* **Directions**
How many of the lines below include "will"? Give the number and no other words.

* **Data records**
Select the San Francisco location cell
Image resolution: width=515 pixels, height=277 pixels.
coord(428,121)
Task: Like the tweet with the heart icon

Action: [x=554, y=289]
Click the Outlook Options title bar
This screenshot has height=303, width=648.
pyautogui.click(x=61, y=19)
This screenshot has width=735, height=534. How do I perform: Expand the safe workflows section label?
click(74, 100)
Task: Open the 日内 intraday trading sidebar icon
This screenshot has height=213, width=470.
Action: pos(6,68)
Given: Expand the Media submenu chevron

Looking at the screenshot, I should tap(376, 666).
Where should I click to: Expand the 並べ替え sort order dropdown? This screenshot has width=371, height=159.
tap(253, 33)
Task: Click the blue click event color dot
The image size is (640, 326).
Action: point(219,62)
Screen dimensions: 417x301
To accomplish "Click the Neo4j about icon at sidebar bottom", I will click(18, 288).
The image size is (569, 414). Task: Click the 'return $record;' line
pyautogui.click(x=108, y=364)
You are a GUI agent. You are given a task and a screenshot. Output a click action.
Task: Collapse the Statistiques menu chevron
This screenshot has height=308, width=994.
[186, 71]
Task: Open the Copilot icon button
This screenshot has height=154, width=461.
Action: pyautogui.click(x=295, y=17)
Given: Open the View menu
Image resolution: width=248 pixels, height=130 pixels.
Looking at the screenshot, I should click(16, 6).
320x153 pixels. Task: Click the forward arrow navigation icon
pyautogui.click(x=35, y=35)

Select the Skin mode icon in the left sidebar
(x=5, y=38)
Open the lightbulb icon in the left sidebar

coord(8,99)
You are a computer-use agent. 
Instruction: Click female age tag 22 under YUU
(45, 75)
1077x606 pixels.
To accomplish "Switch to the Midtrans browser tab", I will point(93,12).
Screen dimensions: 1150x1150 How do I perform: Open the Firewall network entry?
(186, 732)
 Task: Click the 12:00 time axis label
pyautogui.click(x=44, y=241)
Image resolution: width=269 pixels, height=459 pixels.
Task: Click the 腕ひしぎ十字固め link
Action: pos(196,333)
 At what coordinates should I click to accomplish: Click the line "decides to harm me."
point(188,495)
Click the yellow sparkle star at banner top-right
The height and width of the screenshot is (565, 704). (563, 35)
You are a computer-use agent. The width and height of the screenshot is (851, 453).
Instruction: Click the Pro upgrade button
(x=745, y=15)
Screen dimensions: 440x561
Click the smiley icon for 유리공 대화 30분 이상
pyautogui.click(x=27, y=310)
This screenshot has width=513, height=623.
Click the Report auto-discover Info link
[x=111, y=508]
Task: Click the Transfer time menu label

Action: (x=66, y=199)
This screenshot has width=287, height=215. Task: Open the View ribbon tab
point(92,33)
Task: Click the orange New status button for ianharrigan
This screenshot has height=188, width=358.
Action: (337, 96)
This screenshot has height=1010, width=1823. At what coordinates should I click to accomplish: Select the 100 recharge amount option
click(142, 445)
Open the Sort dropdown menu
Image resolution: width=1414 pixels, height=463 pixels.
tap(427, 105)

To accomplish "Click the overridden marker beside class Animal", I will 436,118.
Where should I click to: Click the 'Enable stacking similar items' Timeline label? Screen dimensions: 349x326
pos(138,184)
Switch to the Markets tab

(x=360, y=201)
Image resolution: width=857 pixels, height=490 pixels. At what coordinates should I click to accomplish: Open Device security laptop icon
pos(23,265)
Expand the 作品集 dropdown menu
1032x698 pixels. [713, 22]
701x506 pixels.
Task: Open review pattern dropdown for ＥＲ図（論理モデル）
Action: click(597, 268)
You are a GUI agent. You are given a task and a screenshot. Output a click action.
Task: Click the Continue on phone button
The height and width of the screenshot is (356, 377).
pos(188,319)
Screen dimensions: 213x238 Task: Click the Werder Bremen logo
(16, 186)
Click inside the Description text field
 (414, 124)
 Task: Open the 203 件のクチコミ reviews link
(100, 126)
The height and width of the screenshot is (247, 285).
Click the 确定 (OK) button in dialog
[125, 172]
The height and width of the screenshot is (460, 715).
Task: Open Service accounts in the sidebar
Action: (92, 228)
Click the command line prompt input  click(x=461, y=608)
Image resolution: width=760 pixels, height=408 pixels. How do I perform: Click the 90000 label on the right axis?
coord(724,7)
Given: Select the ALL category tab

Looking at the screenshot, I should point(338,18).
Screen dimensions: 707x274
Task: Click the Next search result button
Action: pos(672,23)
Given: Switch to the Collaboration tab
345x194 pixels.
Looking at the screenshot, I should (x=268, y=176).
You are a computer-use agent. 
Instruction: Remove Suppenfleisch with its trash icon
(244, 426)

* **Task result**
3